Task requirements | Within the records below is a range that opens at the line with "The height and width of the screenshot is (575, 701)." and closes at the line with "Click the 1.36". Return that range word for word, both ends included, and only that range.

START The data

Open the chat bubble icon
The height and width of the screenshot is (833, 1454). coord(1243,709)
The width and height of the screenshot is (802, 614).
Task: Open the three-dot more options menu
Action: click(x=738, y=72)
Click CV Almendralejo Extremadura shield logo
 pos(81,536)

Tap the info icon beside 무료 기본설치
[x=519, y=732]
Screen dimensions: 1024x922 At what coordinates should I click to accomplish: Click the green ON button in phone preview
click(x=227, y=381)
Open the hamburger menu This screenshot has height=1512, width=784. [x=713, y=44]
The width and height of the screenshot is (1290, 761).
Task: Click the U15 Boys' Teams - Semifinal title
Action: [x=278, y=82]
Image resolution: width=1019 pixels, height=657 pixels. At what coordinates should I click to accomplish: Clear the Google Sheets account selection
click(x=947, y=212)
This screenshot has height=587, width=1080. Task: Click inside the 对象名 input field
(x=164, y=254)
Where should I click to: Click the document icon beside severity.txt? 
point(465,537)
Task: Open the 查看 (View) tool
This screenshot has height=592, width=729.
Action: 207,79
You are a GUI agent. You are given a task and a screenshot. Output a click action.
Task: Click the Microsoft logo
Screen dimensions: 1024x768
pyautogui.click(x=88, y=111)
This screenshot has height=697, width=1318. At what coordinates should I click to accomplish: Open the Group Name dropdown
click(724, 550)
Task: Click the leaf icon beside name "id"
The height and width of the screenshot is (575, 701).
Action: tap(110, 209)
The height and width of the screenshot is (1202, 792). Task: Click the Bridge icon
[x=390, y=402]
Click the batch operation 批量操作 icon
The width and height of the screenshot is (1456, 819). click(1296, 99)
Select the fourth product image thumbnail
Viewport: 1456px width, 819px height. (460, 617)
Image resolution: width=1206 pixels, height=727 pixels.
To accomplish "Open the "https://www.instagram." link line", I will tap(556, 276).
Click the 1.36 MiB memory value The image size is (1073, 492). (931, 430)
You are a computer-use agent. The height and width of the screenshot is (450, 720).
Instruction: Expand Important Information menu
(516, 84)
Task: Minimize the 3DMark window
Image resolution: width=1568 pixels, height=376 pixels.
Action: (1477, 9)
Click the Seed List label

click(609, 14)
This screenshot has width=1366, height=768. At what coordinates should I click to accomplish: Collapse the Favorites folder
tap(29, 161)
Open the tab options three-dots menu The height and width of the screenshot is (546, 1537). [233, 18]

END The data

Response to this exercise |
The height and width of the screenshot is (575, 701).
Action: tap(110, 209)
The height and width of the screenshot is (1202, 792). Task: Click the Bridge icon
[x=390, y=402]
Click the batch operation 批量操作 icon
The width and height of the screenshot is (1456, 819). click(1296, 99)
Select the fourth product image thumbnail
Viewport: 1456px width, 819px height. (460, 617)
Image resolution: width=1206 pixels, height=727 pixels.
To accomplish "Open the "https://www.instagram." link line", I will tap(556, 276).
Click the 1.36 MiB memory value The image size is (1073, 492). (931, 430)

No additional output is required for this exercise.